_WHAT THE TASK REQUIRES_
Go through the data below and retype all of it exactly.
START RECORDS PROVIDED
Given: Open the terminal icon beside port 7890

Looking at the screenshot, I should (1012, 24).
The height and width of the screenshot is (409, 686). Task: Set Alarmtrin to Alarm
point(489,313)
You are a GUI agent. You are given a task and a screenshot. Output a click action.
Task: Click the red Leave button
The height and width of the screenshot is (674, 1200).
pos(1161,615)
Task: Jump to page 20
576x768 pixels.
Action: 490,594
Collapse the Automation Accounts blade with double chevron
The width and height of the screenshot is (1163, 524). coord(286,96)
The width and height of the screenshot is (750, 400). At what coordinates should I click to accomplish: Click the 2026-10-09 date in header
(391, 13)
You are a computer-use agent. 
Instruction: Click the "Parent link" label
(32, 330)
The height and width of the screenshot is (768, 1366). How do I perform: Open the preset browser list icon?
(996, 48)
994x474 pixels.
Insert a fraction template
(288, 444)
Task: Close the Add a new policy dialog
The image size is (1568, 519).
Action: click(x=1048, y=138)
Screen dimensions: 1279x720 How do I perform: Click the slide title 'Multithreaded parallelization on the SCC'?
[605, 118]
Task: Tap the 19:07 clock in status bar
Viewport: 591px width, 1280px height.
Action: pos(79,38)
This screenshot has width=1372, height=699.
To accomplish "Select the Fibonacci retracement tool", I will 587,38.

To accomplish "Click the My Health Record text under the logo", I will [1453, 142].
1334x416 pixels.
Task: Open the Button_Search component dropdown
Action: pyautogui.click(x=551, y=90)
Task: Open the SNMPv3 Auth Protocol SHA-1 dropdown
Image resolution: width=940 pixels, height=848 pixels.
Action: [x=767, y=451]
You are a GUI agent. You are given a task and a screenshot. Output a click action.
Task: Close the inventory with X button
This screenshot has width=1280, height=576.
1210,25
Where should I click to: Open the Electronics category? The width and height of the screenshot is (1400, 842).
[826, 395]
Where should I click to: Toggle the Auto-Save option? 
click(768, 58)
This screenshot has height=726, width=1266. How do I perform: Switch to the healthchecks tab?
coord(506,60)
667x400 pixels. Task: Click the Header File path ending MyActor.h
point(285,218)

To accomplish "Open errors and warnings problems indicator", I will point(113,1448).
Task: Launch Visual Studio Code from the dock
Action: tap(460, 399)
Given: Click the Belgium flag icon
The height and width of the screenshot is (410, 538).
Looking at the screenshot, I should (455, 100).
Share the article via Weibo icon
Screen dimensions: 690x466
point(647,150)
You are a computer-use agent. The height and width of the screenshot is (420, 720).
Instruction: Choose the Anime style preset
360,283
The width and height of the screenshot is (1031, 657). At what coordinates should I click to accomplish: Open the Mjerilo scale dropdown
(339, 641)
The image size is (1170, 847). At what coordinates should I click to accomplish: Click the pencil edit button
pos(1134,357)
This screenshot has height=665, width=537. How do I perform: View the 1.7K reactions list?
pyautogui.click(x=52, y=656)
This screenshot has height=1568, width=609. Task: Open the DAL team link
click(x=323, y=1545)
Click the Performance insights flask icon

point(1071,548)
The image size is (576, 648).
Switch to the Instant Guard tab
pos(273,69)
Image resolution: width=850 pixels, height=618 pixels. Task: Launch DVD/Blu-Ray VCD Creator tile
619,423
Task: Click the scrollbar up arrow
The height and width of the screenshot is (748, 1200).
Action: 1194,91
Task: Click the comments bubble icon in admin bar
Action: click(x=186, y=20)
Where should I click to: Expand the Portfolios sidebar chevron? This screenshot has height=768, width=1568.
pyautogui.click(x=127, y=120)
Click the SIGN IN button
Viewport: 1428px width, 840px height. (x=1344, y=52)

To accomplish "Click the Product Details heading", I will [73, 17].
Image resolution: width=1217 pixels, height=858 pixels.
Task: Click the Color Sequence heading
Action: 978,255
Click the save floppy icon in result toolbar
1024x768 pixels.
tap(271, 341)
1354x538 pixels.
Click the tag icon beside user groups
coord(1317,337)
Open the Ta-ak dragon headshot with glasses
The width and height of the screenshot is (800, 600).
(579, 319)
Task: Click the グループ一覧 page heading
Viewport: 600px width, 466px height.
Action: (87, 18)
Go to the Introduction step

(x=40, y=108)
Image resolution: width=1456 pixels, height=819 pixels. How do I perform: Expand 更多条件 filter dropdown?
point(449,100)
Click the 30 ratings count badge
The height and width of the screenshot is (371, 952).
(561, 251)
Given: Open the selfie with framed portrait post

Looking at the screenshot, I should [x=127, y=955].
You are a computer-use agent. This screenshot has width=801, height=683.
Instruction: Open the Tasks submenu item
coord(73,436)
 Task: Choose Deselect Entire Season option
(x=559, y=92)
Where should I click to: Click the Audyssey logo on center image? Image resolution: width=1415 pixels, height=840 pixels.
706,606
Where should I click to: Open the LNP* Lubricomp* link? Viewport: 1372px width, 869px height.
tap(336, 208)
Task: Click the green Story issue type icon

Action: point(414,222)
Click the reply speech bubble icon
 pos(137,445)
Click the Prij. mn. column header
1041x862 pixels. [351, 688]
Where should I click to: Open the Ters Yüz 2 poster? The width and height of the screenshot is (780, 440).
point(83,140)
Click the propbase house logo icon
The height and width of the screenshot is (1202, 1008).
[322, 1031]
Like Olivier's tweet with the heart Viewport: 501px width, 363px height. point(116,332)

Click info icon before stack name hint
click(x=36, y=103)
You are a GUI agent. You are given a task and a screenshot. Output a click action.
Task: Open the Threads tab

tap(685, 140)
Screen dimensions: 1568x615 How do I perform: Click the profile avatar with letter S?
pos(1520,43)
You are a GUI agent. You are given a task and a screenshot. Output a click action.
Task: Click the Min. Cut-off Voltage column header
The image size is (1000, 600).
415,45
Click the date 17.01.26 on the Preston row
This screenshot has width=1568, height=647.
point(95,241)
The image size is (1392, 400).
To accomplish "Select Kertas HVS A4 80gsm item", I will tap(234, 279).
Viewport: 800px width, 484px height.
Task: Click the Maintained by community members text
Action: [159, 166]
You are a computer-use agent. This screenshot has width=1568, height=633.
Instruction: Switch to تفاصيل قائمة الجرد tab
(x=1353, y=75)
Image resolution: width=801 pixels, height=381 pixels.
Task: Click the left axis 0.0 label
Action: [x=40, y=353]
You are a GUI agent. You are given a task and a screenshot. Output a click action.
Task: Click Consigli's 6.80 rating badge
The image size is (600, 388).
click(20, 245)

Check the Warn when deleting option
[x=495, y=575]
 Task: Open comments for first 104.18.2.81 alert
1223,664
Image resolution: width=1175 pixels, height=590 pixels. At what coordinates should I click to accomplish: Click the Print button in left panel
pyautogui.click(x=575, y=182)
END RECORDS PROVIDED
_RESPONSE BOX_
Given: Open the terminal icon beside port 7890

Looking at the screenshot, I should (1012, 24).
The height and width of the screenshot is (409, 686). Task: Set Alarmtrin to Alarm
point(489,313)
You are a GUI agent. You are given a task and a screenshot. Output a click action.
Task: Click the red Leave button
The height and width of the screenshot is (674, 1200).
pos(1161,615)
Task: Jump to page 20
576x768 pixels.
Action: 490,594
Collapse the Automation Accounts blade with double chevron
The width and height of the screenshot is (1163, 524). coord(286,96)
The width and height of the screenshot is (750, 400). At what coordinates should I click to accomplish: Click the 2026-10-09 date in header
(391, 13)
You are a computer-use agent. 
Instruction: Click the "Parent link" label
(32, 330)
The height and width of the screenshot is (768, 1366). How do I perform: Open the preset browser list icon?
(996, 48)
994x474 pixels.
Insert a fraction template
(288, 444)
Task: Close the Add a new policy dialog
The image size is (1568, 519).
Action: click(x=1048, y=138)
Screen dimensions: 1279x720 How do I perform: Click the slide title 'Multithreaded parallelization on the SCC'?
[605, 118]
Task: Tap the 19:07 clock in status bar
Viewport: 591px width, 1280px height.
Action: pos(79,38)
This screenshot has width=1372, height=699.
To accomplish "Select the Fibonacci retracement tool", I will 587,38.

To accomplish "Click the My Health Record text under the logo", I will [1453, 142].
1334x416 pixels.
Task: Open the Button_Search component dropdown
Action: pyautogui.click(x=551, y=90)
Task: Open the SNMPv3 Auth Protocol SHA-1 dropdown
Image resolution: width=940 pixels, height=848 pixels.
Action: [x=767, y=451]
You are a GUI agent. You are given a task and a screenshot. Output a click action.
Task: Close the inventory with X button
This screenshot has width=1280, height=576.
1210,25
Where should I click to: Open the Electronics category? The width and height of the screenshot is (1400, 842).
[826, 395]
Where should I click to: Toggle the Auto-Save option? 
click(768, 58)
This screenshot has height=726, width=1266. How do I perform: Switch to the healthchecks tab?
coord(506,60)
667x400 pixels. Task: Click the Header File path ending MyActor.h
point(285,218)

To accomplish "Open errors and warnings problems indicator", I will point(113,1448).
Task: Launch Visual Studio Code from the dock
Action: tap(460, 399)
Given: Click the Belgium flag icon
The height and width of the screenshot is (410, 538).
Looking at the screenshot, I should (455, 100).
Share the article via Weibo icon
Screen dimensions: 690x466
point(647,150)
You are a computer-use agent. The height and width of the screenshot is (420, 720).
Instruction: Choose the Anime style preset
360,283
The width and height of the screenshot is (1031, 657). At what coordinates should I click to accomplish: Open the Mjerilo scale dropdown
(339, 641)
The image size is (1170, 847). At what coordinates should I click to accomplish: Click the pencil edit button
pos(1134,357)
This screenshot has height=665, width=537. How do I perform: View the 1.7K reactions list?
pyautogui.click(x=52, y=656)
This screenshot has height=1568, width=609. Task: Open the DAL team link
click(x=323, y=1545)
Click the Performance insights flask icon

point(1071,548)
The image size is (576, 648).
Switch to the Instant Guard tab
pos(273,69)
Image resolution: width=850 pixels, height=618 pixels. Task: Launch DVD/Blu-Ray VCD Creator tile
619,423
Task: Click the scrollbar up arrow
The height and width of the screenshot is (748, 1200).
Action: 1194,91
Task: Click the comments bubble icon in admin bar
Action: click(x=186, y=20)
Where should I click to: Expand the Portfolios sidebar chevron? This screenshot has height=768, width=1568.
pyautogui.click(x=127, y=120)
Click the SIGN IN button
Viewport: 1428px width, 840px height. (x=1344, y=52)

To accomplish "Click the Product Details heading", I will [73, 17].
Image resolution: width=1217 pixels, height=858 pixels.
Task: Click the Color Sequence heading
Action: 978,255
Click the save floppy icon in result toolbar
1024x768 pixels.
tap(271, 341)
1354x538 pixels.
Click the tag icon beside user groups
coord(1317,337)
Open the Ta-ak dragon headshot with glasses
The width and height of the screenshot is (800, 600).
(579, 319)
Task: Click the グループ一覧 page heading
Viewport: 600px width, 466px height.
Action: (87, 18)
Go to the Introduction step

(x=40, y=108)
Image resolution: width=1456 pixels, height=819 pixels. How do I perform: Expand 更多条件 filter dropdown?
point(449,100)
Click the 30 ratings count badge
The height and width of the screenshot is (371, 952).
(561, 251)
Given: Open the selfie with framed portrait post

Looking at the screenshot, I should [x=127, y=955].
You are a computer-use agent. This screenshot has width=801, height=683.
Instruction: Open the Tasks submenu item
coord(73,436)
 Task: Choose Deselect Entire Season option
(x=559, y=92)
Where should I click to: Click the Audyssey logo on center image? Image resolution: width=1415 pixels, height=840 pixels.
706,606
Where should I click to: Open the LNP* Lubricomp* link? Viewport: 1372px width, 869px height.
tap(336, 208)
Task: Click the green Story issue type icon

Action: point(414,222)
Click the reply speech bubble icon
 pos(137,445)
Click the Prij. mn. column header
1041x862 pixels. [351, 688]
Where should I click to: Open the Ters Yüz 2 poster? The width and height of the screenshot is (780, 440).
point(83,140)
Click the propbase house logo icon
The height and width of the screenshot is (1202, 1008).
[322, 1031]
Like Olivier's tweet with the heart Viewport: 501px width, 363px height. point(116,332)

Click info icon before stack name hint
click(x=36, y=103)
You are a GUI agent. You are given a task and a screenshot. Output a click action.
Task: Open the Threads tab

tap(685, 140)
Screen dimensions: 1568x615 How do I perform: Click the profile avatar with letter S?
pos(1520,43)
You are a GUI agent. You are given a task and a screenshot. Output a click action.
Task: Click the Min. Cut-off Voltage column header
The image size is (1000, 600).
415,45
Click the date 17.01.26 on the Preston row
This screenshot has width=1568, height=647.
point(95,241)
The image size is (1392, 400).
To accomplish "Select Kertas HVS A4 80gsm item", I will tap(234, 279).
Viewport: 800px width, 484px height.
Task: Click the Maintained by community members text
Action: [159, 166]
You are a computer-use agent. This screenshot has width=1568, height=633.
Instruction: Switch to تفاصيل قائمة الجرد tab
(x=1353, y=75)
Image resolution: width=801 pixels, height=381 pixels.
Task: Click the left axis 0.0 label
Action: [x=40, y=353]
You are a GUI agent. You are given a task and a screenshot. Output a click action.
Task: Click Consigli's 6.80 rating badge
The image size is (600, 388).
click(20, 245)

Check the Warn when deleting option
[x=495, y=575]
 Task: Open comments for first 104.18.2.81 alert
1223,664
Image resolution: width=1175 pixels, height=590 pixels. At what coordinates should I click to accomplish: Click the Print button in left panel
pyautogui.click(x=575, y=182)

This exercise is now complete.